A Crucial Component of Modern Supply Chain Strategy

Local content, also known as “national content,” “indigenous content,” or “local participation,” refers to the goods and services sourced from domestic vendors and their broader economic impact in terms of value add and employment. Local content can include the procurement of goods and services from local vendors, employment and training of national workers, development of local business institutions, improvement of local technological capabilities, and joint ventures and partnerships.

The DAI Sustainable Business Group provides solutions to multinational companies in the oil, gas, mining, and power sectors in the areas of local supply chain optimization, corporate social investment, and government and community engagement.

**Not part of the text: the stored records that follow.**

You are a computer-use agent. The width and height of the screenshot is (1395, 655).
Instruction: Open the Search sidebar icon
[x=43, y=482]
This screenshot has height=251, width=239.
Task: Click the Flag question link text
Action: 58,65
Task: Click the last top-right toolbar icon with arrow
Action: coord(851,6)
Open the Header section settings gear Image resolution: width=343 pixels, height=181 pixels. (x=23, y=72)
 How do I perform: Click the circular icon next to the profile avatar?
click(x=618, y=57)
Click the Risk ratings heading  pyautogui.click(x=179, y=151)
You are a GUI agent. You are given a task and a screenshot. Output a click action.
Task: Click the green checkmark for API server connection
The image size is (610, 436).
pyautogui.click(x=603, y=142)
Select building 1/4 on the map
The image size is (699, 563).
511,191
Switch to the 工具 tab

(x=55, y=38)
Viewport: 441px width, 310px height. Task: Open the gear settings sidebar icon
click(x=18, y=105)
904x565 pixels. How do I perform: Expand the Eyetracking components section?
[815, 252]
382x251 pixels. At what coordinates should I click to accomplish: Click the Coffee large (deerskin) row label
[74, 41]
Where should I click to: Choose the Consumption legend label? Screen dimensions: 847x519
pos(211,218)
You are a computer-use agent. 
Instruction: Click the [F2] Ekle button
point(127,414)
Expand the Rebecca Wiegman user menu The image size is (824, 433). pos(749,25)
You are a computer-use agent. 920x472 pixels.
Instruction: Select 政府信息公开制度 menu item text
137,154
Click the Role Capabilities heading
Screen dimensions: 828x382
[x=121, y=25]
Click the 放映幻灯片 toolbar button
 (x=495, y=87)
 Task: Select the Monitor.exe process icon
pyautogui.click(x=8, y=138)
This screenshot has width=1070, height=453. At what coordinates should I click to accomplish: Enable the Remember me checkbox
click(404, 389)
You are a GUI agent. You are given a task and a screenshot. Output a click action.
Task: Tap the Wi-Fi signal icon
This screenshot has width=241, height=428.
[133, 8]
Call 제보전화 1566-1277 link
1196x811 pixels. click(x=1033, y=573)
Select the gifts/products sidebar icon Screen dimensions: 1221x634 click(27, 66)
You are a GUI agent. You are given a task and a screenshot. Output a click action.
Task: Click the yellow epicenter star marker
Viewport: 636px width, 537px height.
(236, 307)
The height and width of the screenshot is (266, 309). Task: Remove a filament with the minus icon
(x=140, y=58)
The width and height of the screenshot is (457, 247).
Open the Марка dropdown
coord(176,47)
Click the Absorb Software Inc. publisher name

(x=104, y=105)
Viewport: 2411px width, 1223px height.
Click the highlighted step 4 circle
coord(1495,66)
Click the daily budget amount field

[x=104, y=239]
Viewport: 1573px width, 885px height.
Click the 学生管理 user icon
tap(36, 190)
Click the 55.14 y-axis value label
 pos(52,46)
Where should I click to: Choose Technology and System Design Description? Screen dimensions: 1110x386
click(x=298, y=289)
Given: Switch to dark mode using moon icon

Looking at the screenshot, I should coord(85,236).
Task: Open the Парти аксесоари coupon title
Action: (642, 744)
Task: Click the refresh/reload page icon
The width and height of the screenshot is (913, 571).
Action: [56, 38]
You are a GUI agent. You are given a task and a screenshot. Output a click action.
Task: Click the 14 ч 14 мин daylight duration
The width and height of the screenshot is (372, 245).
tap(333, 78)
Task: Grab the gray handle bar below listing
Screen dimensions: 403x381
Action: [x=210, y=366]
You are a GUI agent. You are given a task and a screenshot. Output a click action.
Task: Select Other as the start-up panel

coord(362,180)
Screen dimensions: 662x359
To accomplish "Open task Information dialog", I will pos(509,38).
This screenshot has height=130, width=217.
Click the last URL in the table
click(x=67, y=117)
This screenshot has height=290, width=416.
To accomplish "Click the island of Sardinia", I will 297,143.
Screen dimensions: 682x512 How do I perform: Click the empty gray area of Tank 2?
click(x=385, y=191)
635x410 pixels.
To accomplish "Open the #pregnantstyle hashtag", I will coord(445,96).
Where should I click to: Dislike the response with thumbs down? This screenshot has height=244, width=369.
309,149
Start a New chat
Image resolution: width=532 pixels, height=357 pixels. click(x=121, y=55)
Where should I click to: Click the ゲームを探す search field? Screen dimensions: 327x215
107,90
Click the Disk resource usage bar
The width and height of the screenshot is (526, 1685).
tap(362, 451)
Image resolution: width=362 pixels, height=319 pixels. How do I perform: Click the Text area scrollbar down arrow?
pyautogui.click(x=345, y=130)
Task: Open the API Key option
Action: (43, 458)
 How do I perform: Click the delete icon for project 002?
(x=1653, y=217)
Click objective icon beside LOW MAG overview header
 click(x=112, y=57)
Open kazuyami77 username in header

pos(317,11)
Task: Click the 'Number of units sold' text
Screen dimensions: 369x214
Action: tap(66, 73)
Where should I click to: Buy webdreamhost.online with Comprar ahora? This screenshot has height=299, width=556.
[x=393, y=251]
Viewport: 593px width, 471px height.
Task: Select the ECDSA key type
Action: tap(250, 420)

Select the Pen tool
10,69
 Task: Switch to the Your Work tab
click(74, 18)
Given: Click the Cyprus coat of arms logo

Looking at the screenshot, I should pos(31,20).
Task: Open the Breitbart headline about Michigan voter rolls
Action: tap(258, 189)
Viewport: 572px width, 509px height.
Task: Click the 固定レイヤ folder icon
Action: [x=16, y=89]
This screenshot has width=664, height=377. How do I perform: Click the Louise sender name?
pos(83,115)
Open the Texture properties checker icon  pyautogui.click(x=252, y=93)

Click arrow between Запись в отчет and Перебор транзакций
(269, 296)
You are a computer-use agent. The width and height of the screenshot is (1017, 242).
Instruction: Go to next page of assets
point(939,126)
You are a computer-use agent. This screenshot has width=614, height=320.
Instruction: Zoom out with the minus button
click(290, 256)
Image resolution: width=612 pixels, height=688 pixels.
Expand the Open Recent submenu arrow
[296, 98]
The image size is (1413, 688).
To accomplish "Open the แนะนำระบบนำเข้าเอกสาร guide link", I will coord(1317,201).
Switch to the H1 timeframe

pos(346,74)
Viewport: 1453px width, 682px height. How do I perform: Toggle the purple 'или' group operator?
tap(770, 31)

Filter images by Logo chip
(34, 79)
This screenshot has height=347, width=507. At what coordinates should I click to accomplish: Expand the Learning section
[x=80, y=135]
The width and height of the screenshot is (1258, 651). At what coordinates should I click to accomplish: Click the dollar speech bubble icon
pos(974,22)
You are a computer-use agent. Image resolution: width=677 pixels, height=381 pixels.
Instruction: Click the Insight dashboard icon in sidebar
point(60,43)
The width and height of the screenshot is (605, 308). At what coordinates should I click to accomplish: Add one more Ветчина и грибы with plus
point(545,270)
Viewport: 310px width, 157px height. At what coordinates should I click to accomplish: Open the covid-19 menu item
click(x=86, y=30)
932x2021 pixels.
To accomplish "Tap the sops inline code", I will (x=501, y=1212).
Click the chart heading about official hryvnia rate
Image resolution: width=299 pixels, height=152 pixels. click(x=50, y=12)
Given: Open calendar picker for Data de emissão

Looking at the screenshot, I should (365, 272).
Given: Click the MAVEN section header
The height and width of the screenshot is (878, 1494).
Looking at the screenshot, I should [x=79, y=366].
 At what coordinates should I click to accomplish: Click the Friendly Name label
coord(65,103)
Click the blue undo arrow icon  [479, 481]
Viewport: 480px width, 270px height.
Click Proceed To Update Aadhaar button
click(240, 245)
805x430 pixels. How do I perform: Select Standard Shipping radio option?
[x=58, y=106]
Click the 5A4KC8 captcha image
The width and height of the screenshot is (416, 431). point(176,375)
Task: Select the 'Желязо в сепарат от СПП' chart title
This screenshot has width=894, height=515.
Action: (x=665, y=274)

Multinational companies are driven to prioritize local content by various business benefits:

  • Government relations. Providing clear, quantifiable benefits to the local economy enhances relationships with host governments, increasing the likelihood of competitive differentiation in bidding rounds and negotiations.
  • Supply chain resilience. Disruptions can be minimized when vendors are in close proximity and when local communities have an economic stake in the project.
  • Cost reductions. Costs savings can be realized in the longer term through a clear understanding of cultural expectations, return on investment from training programs, and local business process optimization.
  • Community engagement. Providing jobs and other economic benefits to local communities is a vital element of securing and maintaining a social license to operate.
  • Reputation. Companies that deliver on local content enhance their standing among shareholders.

In addition, a growing number of governments are establishing local content policies that require multinational companies to stimulate broad-based economic development through local purchasing, adding a legal and compliance imperative to engage with local vendors.

The Problem with Common Practices

While the case for local content is clear, creating an effective local content strategy is easier said than done. Local content decisions are often ad hoc in nature and based on anecdotal, qualitative information, sometimes from entirely different contexts (e.g., “When I ran a project in Kenya, we sourced security services locally but IT services internationally, so we will do the same here in Ghana.”). Worse yet are decisions based entirely on one-off conversations or personal relationships, as these lead to operational inefficiencies and perceptions of unfairness among local stakeholders.

These approaches leave multinational companies without the hard data they need to make strategic decisions on local spending. When relying on qualitative information alone, supply chain managers can end up procuring goods and services from underdeveloped local sectors or, conversely, sourcing them internationally without knowing that they are available locally at a comparable quality and lower cost.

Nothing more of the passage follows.